→ DATA TO USE:
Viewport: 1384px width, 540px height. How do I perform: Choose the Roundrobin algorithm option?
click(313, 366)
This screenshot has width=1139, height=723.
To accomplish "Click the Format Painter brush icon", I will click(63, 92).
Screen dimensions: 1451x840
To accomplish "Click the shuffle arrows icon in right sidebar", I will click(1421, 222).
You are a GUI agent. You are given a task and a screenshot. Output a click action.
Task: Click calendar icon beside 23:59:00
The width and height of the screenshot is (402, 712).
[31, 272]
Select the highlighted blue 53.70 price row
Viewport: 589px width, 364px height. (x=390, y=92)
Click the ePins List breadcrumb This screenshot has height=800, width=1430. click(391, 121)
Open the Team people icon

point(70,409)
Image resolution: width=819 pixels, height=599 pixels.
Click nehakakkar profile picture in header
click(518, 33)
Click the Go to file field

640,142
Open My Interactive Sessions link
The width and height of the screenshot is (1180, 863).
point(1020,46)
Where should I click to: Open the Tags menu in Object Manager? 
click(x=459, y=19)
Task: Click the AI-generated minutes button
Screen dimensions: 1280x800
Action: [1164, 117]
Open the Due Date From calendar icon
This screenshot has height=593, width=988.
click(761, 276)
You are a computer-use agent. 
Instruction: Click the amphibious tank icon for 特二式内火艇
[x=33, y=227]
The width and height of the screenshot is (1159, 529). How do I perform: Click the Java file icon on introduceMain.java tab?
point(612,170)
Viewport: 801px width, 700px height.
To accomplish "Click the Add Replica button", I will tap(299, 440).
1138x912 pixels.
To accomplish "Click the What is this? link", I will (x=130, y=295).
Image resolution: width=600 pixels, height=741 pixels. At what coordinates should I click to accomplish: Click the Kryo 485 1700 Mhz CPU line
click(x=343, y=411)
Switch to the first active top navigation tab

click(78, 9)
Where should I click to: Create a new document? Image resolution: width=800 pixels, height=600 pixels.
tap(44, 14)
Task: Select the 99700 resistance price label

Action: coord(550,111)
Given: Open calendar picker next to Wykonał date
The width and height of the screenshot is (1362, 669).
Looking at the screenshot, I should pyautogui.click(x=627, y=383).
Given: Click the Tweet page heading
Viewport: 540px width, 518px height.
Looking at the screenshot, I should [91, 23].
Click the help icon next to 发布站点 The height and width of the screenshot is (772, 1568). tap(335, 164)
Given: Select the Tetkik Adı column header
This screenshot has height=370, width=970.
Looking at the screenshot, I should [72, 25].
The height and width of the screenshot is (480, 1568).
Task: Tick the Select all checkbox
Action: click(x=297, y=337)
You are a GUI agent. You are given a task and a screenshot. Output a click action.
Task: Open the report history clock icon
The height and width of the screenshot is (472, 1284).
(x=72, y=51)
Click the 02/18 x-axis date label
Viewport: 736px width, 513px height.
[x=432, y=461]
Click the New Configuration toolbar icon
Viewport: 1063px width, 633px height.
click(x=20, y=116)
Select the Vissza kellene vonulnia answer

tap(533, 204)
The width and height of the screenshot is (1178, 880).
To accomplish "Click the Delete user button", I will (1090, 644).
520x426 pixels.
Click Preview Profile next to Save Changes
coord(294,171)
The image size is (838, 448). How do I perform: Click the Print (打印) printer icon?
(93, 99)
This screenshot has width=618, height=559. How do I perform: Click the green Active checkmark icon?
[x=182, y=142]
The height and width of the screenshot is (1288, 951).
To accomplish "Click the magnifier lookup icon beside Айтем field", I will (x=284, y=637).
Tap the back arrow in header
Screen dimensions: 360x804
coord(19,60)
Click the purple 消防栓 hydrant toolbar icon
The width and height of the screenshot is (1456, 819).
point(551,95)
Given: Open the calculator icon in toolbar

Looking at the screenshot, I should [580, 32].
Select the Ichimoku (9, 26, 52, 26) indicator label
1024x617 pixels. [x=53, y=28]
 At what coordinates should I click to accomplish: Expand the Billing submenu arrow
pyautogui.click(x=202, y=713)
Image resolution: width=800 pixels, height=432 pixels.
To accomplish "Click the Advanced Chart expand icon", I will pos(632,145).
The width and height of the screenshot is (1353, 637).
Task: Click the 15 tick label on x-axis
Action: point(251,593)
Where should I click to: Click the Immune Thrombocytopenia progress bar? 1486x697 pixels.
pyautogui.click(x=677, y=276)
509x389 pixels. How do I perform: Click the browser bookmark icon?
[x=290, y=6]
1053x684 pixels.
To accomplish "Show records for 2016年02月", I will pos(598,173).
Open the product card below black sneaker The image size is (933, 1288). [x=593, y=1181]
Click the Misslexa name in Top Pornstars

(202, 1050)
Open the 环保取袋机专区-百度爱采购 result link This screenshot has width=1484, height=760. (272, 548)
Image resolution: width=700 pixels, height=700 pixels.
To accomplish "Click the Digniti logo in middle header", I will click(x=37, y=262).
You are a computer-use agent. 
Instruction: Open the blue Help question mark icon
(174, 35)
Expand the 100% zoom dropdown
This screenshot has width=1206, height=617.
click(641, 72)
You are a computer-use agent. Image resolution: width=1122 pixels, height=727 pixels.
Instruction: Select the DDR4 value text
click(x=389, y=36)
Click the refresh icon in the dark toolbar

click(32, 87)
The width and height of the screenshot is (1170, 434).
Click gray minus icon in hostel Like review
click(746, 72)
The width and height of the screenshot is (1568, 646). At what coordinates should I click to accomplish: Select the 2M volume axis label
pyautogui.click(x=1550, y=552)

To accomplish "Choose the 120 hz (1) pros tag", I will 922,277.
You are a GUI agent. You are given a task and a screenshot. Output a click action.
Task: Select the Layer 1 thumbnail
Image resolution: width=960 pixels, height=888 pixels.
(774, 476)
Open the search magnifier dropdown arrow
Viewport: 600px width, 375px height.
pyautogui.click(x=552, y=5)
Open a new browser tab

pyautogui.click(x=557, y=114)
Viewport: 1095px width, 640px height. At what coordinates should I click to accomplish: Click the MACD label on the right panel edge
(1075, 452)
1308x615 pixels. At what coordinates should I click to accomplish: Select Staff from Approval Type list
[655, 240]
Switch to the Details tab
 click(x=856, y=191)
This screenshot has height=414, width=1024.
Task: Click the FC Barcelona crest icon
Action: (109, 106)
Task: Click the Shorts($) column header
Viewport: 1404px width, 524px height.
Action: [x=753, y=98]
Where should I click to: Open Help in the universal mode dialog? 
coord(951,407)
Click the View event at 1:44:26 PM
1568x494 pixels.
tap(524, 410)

→ TASK REQUIREMENTS:
Your answer should consist of each line of the data above in which the word "button" occurs.

→ OUTPUT OF THE EXERCISE:
Task: Click the AI-generated minutes button
To accomplish "Click the Add Replica button", I will tap(299, 440).
To accomplish "Click the Delete user button", I will (1090, 644).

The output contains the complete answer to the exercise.